Exercise input:

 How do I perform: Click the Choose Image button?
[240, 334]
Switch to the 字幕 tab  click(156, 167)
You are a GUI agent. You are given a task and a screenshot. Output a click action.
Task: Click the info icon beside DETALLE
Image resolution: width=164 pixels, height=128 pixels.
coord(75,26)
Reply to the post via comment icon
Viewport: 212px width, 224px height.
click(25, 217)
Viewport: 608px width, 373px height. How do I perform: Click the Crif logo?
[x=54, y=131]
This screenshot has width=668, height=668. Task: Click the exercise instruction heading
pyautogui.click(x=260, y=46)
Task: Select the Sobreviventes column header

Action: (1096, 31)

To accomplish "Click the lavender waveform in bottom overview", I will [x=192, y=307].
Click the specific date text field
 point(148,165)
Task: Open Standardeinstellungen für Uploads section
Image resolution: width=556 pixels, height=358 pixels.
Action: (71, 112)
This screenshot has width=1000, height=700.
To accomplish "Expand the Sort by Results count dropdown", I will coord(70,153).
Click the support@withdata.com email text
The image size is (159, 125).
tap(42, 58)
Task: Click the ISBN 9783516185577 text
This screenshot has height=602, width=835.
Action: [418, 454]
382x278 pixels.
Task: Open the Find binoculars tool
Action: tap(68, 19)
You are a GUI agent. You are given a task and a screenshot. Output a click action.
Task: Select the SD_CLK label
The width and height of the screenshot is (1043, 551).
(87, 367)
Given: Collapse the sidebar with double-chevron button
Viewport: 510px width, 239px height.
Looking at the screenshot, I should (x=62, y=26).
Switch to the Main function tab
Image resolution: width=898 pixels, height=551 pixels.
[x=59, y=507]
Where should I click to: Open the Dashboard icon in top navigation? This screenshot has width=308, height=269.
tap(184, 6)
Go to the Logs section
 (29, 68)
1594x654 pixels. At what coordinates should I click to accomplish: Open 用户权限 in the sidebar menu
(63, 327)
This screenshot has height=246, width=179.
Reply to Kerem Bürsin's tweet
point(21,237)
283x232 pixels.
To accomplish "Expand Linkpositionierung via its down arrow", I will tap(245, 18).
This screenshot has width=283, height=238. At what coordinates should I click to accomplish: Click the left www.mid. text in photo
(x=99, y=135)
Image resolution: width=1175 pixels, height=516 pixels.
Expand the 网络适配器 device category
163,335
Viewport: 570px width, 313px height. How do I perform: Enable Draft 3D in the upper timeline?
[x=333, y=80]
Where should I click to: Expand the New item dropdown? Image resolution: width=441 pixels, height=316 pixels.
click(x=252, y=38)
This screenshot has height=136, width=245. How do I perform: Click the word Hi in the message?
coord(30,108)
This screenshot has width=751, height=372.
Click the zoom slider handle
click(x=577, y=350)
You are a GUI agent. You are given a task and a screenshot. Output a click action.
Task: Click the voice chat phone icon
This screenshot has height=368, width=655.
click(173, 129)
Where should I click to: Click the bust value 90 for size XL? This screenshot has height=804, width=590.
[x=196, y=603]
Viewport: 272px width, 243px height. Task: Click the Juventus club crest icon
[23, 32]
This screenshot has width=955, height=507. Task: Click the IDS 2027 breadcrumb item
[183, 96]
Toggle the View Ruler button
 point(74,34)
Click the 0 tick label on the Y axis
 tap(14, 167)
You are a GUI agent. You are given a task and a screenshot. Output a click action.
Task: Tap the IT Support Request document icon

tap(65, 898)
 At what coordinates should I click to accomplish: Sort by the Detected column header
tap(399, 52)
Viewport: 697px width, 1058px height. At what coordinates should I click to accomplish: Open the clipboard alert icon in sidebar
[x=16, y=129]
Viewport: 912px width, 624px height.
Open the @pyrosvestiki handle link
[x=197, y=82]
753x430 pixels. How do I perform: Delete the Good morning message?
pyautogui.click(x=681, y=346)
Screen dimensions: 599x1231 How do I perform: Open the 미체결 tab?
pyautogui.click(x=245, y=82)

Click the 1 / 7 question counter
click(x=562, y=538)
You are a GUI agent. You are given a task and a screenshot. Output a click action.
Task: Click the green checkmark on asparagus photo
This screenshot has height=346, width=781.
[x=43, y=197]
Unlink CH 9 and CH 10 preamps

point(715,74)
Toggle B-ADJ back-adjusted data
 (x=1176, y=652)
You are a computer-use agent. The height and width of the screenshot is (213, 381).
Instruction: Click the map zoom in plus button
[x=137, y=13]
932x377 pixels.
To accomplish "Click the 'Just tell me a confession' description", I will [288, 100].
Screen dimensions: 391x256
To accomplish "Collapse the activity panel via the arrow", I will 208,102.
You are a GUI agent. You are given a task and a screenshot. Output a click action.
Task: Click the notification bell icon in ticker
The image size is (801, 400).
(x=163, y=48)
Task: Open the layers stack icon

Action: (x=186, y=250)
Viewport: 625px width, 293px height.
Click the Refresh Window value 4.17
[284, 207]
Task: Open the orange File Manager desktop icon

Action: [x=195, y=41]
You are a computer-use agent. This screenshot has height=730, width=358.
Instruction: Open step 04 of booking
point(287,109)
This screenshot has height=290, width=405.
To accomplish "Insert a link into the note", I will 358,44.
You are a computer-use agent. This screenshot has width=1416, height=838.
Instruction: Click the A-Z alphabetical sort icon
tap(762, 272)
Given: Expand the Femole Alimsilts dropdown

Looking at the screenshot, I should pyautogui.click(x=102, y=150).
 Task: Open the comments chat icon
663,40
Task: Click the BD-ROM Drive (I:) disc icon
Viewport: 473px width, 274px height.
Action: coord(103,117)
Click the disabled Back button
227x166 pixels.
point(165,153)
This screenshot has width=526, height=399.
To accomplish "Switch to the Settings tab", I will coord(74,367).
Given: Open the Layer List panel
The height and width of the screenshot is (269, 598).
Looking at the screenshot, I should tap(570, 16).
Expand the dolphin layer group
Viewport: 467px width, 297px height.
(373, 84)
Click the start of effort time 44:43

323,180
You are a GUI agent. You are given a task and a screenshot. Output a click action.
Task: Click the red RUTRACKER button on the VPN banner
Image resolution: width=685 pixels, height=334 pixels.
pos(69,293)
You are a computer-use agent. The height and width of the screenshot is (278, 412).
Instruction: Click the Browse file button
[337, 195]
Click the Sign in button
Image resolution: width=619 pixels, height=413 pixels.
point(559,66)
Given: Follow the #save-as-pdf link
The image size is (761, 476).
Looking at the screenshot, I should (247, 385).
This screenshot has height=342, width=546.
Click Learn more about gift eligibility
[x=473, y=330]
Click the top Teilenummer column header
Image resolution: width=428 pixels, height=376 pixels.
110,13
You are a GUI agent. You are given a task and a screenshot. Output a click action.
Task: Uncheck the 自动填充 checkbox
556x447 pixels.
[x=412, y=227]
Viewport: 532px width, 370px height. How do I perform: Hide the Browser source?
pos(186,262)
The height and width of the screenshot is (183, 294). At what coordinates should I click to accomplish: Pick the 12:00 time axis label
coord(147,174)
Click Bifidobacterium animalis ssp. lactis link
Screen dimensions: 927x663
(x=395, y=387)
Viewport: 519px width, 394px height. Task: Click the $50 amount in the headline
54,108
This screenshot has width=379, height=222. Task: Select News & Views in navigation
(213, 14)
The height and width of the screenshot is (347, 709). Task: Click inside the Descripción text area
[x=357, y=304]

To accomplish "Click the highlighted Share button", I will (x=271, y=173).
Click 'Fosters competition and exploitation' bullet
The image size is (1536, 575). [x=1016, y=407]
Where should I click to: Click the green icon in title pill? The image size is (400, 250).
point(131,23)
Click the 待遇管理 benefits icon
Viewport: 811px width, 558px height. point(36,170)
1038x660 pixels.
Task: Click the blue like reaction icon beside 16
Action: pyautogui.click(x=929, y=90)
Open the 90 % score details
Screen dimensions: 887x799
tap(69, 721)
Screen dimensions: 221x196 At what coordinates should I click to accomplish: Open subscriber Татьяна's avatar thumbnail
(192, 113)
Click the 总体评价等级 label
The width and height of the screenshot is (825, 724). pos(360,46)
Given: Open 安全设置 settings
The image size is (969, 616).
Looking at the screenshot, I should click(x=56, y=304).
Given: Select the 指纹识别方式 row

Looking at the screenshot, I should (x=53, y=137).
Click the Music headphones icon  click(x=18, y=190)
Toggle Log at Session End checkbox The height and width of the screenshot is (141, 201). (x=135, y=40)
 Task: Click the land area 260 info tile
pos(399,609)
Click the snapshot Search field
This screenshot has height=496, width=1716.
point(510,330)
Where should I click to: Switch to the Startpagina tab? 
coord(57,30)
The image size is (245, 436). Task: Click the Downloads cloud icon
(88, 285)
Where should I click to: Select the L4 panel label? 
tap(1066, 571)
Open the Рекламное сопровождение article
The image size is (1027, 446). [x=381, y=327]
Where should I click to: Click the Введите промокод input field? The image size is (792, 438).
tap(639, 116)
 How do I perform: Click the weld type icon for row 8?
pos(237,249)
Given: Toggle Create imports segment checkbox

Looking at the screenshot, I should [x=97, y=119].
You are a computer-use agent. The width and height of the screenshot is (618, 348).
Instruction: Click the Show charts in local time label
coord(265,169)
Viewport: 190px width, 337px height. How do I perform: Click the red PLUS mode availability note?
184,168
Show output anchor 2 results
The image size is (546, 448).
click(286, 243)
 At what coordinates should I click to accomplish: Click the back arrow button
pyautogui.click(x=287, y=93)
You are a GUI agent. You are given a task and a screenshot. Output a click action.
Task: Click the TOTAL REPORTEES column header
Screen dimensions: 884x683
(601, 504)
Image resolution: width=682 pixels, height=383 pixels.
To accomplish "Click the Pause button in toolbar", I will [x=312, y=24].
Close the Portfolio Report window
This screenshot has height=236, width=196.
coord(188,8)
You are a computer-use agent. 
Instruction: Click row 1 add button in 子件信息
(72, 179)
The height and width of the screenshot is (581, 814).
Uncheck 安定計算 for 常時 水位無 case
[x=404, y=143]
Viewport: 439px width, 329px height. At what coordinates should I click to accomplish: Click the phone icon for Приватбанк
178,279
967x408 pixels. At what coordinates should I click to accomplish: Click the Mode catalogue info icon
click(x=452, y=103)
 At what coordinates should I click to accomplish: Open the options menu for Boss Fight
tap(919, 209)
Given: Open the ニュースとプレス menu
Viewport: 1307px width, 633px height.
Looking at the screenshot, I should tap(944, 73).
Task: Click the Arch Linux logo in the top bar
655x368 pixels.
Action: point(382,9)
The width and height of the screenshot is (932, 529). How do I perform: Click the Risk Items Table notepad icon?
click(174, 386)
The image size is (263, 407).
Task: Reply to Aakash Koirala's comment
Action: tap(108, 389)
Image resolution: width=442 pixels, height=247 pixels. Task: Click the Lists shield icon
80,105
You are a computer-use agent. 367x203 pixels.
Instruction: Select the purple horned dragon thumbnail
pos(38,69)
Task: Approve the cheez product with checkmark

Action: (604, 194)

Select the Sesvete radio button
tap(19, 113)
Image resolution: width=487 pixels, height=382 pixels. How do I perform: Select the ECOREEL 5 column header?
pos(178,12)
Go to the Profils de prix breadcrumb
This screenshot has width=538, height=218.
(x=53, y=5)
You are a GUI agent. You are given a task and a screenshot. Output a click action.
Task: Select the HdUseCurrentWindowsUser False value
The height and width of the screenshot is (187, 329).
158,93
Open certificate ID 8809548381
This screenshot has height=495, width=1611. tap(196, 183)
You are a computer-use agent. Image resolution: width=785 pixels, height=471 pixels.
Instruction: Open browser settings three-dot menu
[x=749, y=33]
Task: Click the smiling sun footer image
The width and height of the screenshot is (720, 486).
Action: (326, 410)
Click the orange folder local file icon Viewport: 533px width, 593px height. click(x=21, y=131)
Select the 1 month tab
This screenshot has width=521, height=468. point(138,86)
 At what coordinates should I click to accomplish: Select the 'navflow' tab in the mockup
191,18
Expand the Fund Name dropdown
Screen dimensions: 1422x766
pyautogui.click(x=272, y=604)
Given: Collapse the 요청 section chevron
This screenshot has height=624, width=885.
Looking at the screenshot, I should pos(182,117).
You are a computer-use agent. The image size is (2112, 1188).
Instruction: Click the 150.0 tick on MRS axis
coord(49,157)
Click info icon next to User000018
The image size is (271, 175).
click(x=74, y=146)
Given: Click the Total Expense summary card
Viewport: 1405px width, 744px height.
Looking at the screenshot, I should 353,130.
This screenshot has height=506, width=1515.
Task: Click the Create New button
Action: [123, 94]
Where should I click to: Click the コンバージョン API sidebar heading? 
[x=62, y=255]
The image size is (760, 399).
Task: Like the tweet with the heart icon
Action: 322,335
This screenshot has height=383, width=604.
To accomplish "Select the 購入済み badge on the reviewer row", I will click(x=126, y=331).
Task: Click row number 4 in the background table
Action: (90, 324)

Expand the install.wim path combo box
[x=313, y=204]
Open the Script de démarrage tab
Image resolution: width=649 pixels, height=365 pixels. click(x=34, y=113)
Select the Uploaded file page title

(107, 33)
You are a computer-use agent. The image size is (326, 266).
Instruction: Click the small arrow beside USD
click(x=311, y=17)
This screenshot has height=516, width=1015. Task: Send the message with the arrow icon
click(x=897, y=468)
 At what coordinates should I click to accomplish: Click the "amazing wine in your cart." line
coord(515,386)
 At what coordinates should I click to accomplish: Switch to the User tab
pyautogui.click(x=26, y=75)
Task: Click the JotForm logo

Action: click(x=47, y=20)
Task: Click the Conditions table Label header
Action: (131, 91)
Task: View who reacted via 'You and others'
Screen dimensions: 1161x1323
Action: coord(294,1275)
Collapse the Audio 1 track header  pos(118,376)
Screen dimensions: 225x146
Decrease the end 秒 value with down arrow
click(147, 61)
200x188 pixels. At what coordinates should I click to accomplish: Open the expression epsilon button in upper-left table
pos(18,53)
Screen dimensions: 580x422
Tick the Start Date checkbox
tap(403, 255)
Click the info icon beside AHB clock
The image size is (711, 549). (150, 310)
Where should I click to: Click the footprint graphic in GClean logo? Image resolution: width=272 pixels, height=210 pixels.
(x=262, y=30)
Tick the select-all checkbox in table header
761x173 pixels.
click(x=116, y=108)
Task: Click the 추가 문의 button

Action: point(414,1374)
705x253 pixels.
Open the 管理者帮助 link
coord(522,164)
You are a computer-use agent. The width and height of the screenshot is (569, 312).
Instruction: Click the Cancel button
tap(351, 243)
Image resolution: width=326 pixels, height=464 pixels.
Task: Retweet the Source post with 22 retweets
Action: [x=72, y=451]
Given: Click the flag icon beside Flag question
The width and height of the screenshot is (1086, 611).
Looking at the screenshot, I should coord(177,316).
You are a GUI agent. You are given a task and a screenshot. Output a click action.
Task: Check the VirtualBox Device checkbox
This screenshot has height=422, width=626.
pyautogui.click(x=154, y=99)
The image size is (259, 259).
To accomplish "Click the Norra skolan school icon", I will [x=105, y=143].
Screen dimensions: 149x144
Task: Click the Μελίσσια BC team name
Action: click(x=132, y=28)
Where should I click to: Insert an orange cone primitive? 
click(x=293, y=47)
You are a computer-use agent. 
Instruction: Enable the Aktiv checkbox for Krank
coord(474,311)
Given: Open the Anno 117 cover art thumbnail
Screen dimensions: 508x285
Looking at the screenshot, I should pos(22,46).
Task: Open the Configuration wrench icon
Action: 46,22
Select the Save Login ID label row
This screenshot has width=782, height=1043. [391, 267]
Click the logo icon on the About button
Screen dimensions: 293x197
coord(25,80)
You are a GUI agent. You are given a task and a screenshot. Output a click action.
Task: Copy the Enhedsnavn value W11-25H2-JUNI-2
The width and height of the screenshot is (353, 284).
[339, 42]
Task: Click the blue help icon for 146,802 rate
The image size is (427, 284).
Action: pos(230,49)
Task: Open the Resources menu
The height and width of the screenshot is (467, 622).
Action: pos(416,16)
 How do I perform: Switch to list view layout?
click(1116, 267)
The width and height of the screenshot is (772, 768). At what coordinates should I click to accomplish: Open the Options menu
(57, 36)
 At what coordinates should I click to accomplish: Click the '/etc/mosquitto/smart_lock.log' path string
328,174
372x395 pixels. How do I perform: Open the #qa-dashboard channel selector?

Exercise objective:
Show the lines from the data above that contain the string "chevron".

Exercise output:
Given: Collapse the sidebar with double-chevron button
Given: Collapse the 요청 section chevron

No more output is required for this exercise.